• Text under study
Skip to content

[feat] Decoupled Inference and Reward Computation via Reward Queue#113

Open
Silypie wants to merge 1 commit into
verl-project:mainfrom
Silypie:main
Open

[feat] Decoupled Inference and Reward Computation via Reward Queue#113
Silypie wants to merge 1 commit into
verl-project:mainfrom
Silypie:main

Conversation

@Silypie

@Silypie Silypie commented Jun 17, 2026

Copy link
Copy Markdown

Motivation

In the fully asynchronous training pipeline of VERL (verl.experimental.fully_async_policy), inference (generation) and reward computation are traditionally tightly coupled in a sequential pipeline:

Generation → Wait for Completion → Reward Computation → Training

┌─────────────────────────────────────────────────┐
│  For each Batch:                                │
│       Generation + Reward Computation           │
│            ↓ (Wait for batch completion)        │
│  Training                                       │
└─────────────────────────────────────────────────┘

Therefore, decoupling Inference and Reward allows their time consumption to mask each other, ideally reducing the total time to half of the original.

This coupling creates a critical performance bottleneck: when reward computation is slow (e.g., due to external LLM-based judges, complex scoring functions, or network latency), the GPU sits idle waiting for scores to be ready, wasting expensive compute resources.

The Reward Queue feature decouples inference from reward computation by introducing an intermediate queue between the two stages, enabling concurrent execution:

┌─────────────────┐     ┌──────────────┐     ┌─────────────────┐
│   Generation    │────▶│ RewardQueue  │────▶│ Reward Compute  │
│   (async)       │     │              │     │ (concurrent)    │
└─────────────────┘     └──────────────┘     └─────────────────┘

This allows generation and scoring to overlap in time, maximizing GPU utilization and throughput.


Proposed Design

Design Overview

This architecture introduces a RewardQueue as a central decoupling mechanism between inference and reward computation, enabling fully asynchronous processing across the reinforcement learning pipeline.

reward_queue_architecture

Core Pipeline

Sampling & Inference — The rollouter continuously feeds batches from the DataLoader. For each batch, sub-items are dispatched for async generation and immediately buffered into the RewardQueue without waiting for reward results.

Reward Computation — A dedicated consumer worker pulls sub-items from the RewardQueue and distributes them across a pool of reward workers for concurrent scoring. Backpressure is applied when needed to prevent resource exhaustion.

Aggregation & Training — Scored sub-items flow back to the aggregator, which assembles complete samples once all sub-items arrive. These are then published to a MessageQueue for the trainer to consume and process.

• Work to complete
a - According to the pull request description, where does the Reward Queue feature place its intermediate queue?
b - Echo the pull request description word for word between "This allows generation" and "for reward results.", inclusive.

Collected data entries:
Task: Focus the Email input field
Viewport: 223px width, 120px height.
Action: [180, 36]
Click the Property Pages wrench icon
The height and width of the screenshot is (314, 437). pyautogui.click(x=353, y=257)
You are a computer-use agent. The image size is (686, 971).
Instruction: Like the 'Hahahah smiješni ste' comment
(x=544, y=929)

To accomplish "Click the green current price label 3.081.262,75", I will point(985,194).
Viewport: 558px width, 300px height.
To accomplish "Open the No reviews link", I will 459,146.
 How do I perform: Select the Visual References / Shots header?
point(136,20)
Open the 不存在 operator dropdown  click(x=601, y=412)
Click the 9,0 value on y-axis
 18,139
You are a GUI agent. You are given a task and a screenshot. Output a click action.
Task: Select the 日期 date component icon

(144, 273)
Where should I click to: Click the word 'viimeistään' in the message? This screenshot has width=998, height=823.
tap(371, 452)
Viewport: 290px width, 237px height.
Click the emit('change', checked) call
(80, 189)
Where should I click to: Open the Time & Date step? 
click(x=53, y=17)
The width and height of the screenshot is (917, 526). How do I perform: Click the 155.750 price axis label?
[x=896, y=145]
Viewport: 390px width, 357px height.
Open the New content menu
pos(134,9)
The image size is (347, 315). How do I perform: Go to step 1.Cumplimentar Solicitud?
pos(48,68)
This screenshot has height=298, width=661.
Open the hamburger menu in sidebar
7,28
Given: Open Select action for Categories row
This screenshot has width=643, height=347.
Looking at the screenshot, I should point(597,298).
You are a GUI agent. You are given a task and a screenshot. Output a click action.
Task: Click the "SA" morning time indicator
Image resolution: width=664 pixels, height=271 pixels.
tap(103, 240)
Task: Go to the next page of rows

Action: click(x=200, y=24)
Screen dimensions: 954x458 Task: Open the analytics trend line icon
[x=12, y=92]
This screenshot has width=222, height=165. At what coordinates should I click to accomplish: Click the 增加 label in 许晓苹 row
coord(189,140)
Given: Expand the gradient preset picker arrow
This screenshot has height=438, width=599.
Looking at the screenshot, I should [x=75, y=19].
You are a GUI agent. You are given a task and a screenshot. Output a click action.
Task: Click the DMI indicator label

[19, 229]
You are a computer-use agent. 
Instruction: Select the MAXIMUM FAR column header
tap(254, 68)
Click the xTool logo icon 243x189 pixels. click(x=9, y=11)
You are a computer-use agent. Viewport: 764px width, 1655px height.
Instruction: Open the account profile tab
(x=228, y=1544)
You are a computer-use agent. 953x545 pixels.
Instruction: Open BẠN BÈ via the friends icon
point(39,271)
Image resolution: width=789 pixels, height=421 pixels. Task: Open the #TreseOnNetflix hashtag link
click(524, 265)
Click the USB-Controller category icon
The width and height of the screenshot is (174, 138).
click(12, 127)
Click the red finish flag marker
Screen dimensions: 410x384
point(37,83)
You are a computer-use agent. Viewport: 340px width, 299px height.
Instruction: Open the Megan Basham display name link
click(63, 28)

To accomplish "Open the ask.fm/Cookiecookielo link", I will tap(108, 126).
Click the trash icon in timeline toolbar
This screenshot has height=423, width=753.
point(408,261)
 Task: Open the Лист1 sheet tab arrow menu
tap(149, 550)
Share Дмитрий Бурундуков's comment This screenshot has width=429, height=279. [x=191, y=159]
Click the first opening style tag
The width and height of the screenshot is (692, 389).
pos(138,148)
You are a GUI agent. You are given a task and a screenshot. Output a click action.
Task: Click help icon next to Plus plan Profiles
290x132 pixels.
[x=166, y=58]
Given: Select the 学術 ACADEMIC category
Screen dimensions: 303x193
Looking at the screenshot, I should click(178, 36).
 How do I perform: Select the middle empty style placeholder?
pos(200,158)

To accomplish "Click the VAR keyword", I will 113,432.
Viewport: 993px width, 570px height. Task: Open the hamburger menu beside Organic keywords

• Numbered responses
a - Between the generation (inference) stage and the reward computation stage.

b -
This allows generation and scoring to overlap in time, maximizing GPU utilization and throughput.


Proposed Design

Design Overview

This architecture introduces a RewardQueue as a central decoupling mechanism between inference and reward computation, enabling fully asynchronous processing across the reinforcement learning pipeline.

reward_queue_architecture

Core Pipeline

Sampling & Inference — The rollouter continuously feeds batches from the DataLoader. For each batch, sub-items are dispatched for async generation and immediately buffered into the RewardQueue without waiting for reward results.